Self-Hosted Music Still Sucks in 2025

Joe KarlssonBlog

Self-Hosted Music Still Sucks in 2025

TL;DR: The *arr ecosystem perfected video automation but music remains stuck with album-centric workflows that don’t match how we actually consume music. Current tools like Lidarr force complete album downloads when users want individual tracks, creating a fundamental UX mismatch. We need ‘Songarr’ a track-first automation system that bridges streaming discovery with self-hosted ownership.

Look, I need to get something off my chest. After fifteen years of meticulously curating seasonal playlists and being a power Spotify user since 2011 (recently migrated to Apple Music for reasons we won’t get into here), I’m having a technical existential crisis about self-hosted music solutions. And frankly, it’s driving me absolutely insane.

Here’s the thing that keeps me up at night: We’ve completely solved video and TV automation from a technical standpoint. The *arr ecosystem is an architectural masterpiece, Sonarr and Radarr orchestrate complex workflows, Overseerr provides RESTful request management, and the entire stack scales horizontally with Docker compose files that would make infrastructure engineers weep with joy.
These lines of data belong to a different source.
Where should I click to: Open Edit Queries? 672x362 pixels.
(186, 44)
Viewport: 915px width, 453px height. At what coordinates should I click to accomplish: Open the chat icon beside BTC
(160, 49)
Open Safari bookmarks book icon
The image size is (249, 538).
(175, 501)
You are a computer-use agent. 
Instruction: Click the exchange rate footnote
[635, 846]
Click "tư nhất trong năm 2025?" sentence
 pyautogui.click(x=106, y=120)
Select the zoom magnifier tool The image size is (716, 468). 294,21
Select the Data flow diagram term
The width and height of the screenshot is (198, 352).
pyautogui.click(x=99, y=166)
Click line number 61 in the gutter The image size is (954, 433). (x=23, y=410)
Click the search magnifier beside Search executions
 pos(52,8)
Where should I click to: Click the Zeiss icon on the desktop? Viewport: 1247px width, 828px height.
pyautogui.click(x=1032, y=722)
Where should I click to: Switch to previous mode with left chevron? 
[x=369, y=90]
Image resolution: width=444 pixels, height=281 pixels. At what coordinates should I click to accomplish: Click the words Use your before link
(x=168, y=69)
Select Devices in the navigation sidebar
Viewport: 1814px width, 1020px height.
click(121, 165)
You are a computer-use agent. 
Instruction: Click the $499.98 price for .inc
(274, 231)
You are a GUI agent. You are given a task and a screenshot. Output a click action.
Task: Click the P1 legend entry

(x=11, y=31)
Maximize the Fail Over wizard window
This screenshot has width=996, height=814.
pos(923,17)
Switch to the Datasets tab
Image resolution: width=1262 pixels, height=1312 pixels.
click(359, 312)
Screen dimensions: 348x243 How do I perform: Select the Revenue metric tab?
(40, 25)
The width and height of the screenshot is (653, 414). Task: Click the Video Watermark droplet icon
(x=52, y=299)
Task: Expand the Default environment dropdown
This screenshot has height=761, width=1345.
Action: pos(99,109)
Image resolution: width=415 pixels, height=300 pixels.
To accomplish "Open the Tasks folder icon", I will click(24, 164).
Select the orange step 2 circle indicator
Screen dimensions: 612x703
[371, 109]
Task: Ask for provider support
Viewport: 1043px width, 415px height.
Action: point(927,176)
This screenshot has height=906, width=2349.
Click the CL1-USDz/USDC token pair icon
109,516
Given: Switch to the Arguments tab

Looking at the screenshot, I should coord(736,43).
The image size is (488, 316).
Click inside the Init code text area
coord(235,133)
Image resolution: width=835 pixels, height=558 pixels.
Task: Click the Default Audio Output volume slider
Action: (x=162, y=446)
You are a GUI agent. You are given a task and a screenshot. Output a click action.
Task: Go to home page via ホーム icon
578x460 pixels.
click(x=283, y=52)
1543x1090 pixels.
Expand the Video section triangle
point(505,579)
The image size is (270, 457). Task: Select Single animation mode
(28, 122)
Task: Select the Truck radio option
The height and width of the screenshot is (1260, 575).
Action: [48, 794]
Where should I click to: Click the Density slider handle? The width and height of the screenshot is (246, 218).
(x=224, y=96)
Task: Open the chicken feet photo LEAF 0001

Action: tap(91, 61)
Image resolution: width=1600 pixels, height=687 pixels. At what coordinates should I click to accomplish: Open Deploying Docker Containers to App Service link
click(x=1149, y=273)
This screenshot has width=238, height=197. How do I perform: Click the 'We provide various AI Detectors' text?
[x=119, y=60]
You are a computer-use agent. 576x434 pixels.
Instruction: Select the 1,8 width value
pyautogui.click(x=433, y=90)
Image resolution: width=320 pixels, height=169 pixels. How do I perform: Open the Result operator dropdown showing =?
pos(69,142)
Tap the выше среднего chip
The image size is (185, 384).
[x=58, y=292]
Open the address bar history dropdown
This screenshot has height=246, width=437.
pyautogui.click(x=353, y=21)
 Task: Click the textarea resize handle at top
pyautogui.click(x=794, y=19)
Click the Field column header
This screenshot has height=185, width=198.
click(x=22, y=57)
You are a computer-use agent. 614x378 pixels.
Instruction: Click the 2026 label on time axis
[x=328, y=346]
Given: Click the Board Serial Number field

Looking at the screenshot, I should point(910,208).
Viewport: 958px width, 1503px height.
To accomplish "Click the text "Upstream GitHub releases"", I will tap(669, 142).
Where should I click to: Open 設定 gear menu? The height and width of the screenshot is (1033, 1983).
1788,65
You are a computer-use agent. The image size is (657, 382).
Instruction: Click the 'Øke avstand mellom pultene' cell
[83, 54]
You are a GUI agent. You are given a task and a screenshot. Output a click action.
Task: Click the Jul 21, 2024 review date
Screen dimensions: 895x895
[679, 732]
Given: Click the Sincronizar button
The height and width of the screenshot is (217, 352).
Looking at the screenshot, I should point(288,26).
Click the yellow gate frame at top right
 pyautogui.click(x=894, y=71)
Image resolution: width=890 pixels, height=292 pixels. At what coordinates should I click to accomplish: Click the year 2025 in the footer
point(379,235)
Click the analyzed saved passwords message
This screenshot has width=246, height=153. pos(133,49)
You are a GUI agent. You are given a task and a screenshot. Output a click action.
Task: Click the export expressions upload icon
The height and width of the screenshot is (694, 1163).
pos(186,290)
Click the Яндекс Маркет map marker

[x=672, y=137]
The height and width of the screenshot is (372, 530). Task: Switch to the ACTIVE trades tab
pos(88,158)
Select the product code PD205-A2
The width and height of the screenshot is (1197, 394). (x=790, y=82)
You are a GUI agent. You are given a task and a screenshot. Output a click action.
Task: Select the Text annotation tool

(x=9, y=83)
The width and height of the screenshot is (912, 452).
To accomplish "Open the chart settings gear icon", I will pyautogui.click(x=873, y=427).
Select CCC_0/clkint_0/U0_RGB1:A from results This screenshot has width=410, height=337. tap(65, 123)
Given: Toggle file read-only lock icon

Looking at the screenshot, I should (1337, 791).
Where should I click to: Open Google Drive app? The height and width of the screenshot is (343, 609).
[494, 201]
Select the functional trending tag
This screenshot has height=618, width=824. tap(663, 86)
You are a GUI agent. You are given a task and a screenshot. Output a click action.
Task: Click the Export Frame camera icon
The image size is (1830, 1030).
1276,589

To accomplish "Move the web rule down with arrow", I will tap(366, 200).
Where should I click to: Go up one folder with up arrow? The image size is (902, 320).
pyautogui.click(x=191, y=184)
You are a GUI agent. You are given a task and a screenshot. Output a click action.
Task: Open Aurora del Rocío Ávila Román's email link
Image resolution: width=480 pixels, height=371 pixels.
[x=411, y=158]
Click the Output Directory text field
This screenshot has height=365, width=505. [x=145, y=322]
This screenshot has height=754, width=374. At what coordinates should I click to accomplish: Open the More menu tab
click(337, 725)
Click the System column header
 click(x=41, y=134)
But music? Music is where technical elegance goes to die a slow death.

The *arr ecosystem

Let me paint you a picture of how beautifully the video automation ecosystem functions, because understanding this technical perfection makes the music situation so much more painful.

Sonarr and Radarr succeed because they solve a fundamental data modeling problem. The content structure maps perfectly to distribution methods and API endpoints. Episodes and movies are naturally atomic units that correspond directly to torrent files, release groups, and user requests. You want “Breaking Bad S01E05”? That’s exactly one file with standardized scene naming conventions (Breaking.Bad.S01E05.Gray.Matter.1080p.WEB-DL.DD5.1.H.264-KiNGS), predictable release schedules, and clean hierarchical metadata.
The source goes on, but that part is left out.